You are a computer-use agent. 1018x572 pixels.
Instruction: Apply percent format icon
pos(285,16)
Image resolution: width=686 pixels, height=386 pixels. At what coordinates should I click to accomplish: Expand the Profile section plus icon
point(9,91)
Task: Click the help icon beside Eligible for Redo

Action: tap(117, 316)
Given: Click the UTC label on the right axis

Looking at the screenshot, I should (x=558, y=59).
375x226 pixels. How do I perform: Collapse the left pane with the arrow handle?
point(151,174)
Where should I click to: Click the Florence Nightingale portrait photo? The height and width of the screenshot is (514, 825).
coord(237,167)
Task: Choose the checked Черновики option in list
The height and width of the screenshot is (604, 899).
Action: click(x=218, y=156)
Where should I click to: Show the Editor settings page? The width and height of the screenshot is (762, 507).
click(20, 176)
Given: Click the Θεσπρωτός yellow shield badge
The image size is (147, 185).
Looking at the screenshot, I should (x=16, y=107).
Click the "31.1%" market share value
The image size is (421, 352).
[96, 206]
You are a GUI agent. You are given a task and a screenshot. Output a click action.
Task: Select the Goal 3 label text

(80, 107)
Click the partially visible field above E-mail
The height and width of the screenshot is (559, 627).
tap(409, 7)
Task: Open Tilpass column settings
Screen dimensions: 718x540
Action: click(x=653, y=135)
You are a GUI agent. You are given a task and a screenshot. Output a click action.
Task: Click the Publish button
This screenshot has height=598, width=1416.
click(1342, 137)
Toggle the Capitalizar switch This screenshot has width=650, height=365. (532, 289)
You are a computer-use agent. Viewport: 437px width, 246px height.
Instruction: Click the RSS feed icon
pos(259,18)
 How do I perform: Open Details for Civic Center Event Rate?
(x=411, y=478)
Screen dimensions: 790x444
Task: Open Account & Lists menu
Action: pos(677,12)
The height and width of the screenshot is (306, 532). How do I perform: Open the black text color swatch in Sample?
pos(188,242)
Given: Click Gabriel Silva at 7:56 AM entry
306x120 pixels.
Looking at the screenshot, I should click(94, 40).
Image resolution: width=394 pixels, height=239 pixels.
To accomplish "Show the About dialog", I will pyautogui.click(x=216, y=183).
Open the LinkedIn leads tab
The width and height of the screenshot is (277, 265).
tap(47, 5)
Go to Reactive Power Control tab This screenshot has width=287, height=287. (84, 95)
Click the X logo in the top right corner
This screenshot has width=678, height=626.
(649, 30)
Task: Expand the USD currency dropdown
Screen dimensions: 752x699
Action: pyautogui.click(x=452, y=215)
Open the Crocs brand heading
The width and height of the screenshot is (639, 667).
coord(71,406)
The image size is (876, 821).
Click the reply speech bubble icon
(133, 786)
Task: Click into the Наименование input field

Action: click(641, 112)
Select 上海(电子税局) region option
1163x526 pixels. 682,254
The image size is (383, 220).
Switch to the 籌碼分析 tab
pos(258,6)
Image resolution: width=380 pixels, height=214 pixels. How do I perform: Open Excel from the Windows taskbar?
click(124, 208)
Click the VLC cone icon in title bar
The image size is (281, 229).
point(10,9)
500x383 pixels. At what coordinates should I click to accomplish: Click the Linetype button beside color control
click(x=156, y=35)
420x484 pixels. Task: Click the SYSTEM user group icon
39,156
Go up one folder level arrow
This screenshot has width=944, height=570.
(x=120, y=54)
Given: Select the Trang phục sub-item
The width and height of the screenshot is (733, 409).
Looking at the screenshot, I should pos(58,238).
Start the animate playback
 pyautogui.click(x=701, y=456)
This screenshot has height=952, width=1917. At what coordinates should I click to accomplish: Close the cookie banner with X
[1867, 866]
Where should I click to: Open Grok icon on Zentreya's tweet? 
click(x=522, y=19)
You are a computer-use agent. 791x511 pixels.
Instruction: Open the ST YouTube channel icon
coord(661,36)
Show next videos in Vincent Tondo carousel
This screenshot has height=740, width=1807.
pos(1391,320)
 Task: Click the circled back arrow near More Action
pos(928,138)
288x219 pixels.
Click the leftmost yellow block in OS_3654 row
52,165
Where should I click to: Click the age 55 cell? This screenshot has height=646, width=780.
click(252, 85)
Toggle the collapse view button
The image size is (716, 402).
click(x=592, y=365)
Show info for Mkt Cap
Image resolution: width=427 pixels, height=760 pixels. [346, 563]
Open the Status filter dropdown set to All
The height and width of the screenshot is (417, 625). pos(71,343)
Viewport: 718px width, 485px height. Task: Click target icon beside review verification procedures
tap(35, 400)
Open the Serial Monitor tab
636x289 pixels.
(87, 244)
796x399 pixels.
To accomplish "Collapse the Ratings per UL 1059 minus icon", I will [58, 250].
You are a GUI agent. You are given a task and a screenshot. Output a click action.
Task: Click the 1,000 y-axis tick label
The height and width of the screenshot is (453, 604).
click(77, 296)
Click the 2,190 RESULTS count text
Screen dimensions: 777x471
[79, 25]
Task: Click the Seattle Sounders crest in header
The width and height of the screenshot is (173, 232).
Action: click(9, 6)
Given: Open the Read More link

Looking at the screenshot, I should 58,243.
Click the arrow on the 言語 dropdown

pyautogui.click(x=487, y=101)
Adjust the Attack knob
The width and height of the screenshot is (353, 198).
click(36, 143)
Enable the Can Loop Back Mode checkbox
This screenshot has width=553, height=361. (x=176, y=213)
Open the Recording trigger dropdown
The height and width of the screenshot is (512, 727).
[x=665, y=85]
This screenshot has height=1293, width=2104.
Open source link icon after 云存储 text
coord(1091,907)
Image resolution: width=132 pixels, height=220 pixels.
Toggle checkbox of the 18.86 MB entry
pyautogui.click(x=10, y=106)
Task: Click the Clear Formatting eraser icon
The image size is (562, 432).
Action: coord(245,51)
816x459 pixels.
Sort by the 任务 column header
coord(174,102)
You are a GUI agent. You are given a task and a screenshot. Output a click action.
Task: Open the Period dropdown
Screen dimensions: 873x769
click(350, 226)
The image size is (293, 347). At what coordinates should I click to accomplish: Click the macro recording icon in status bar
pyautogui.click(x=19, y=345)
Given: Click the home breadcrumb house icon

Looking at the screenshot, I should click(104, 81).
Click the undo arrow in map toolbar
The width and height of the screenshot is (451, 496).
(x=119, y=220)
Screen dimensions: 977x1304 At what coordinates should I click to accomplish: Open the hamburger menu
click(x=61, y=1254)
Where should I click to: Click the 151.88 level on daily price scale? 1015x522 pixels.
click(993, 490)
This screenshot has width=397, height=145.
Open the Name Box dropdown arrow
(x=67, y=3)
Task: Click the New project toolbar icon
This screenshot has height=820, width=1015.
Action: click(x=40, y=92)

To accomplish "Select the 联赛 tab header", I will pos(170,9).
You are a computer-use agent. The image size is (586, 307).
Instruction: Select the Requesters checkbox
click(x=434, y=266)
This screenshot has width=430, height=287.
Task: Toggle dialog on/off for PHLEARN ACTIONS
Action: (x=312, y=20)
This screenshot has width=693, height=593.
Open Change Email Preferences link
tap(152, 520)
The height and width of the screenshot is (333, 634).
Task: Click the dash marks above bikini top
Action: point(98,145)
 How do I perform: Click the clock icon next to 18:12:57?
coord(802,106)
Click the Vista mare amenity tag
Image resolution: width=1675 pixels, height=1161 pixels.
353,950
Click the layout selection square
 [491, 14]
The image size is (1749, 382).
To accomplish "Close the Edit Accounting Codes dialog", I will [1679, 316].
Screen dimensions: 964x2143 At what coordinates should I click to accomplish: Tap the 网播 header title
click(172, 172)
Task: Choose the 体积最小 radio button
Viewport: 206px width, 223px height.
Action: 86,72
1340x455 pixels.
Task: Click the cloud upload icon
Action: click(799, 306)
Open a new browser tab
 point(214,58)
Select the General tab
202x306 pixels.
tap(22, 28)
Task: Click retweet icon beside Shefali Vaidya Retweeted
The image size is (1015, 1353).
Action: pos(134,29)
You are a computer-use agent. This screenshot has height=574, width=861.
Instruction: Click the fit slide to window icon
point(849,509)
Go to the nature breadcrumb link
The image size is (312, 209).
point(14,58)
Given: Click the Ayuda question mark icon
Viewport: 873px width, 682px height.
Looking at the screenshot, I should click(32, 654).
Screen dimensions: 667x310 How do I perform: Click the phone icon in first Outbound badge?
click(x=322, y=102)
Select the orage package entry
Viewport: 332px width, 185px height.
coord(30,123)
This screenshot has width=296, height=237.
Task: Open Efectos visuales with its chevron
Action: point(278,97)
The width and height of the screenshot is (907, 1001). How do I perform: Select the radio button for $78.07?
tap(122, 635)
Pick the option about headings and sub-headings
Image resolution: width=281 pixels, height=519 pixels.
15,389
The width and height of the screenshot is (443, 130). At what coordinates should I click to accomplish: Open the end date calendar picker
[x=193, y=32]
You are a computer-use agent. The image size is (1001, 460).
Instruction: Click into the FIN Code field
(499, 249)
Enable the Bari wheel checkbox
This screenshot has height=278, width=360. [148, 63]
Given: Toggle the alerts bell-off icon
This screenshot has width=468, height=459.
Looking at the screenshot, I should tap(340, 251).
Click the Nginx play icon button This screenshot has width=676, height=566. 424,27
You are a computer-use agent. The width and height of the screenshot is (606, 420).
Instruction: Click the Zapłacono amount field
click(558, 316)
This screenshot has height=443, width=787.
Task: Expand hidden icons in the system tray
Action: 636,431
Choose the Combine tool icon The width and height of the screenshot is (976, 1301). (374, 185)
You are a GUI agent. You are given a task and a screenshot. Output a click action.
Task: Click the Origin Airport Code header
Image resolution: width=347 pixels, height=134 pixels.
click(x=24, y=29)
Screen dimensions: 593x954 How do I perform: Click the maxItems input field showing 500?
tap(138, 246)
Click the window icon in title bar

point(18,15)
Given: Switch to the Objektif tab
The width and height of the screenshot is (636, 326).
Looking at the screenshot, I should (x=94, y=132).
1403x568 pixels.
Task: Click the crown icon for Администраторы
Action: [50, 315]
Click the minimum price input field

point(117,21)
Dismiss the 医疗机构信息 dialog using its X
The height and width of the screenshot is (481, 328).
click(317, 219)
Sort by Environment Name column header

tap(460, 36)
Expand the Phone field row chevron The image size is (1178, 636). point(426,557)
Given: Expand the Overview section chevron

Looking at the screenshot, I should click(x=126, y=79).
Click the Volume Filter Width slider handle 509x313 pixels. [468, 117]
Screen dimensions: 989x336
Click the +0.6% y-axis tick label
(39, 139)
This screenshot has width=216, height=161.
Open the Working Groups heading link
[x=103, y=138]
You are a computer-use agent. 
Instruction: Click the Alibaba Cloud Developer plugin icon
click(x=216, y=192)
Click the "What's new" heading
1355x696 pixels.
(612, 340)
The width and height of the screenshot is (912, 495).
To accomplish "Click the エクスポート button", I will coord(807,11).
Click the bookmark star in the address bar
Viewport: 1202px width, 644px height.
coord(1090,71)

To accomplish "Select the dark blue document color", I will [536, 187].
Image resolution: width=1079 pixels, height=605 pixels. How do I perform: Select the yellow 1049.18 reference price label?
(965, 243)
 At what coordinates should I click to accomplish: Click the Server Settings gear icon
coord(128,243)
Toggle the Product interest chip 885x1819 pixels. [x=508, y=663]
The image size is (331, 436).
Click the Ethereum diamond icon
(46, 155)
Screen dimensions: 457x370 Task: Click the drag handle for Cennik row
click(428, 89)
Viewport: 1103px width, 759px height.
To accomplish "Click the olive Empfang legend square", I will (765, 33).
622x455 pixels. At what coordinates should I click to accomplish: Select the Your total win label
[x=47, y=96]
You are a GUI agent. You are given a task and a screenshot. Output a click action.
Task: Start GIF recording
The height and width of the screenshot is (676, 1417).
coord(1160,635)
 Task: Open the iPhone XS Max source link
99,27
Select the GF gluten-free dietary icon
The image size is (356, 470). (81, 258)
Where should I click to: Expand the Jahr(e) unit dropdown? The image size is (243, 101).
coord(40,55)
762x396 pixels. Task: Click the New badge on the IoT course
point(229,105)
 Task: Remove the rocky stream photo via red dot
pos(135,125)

TASK DIRECTIONS
Going through the data, tally the lines containing "toolbar" and report only the result.

WRITTEN REPLY
2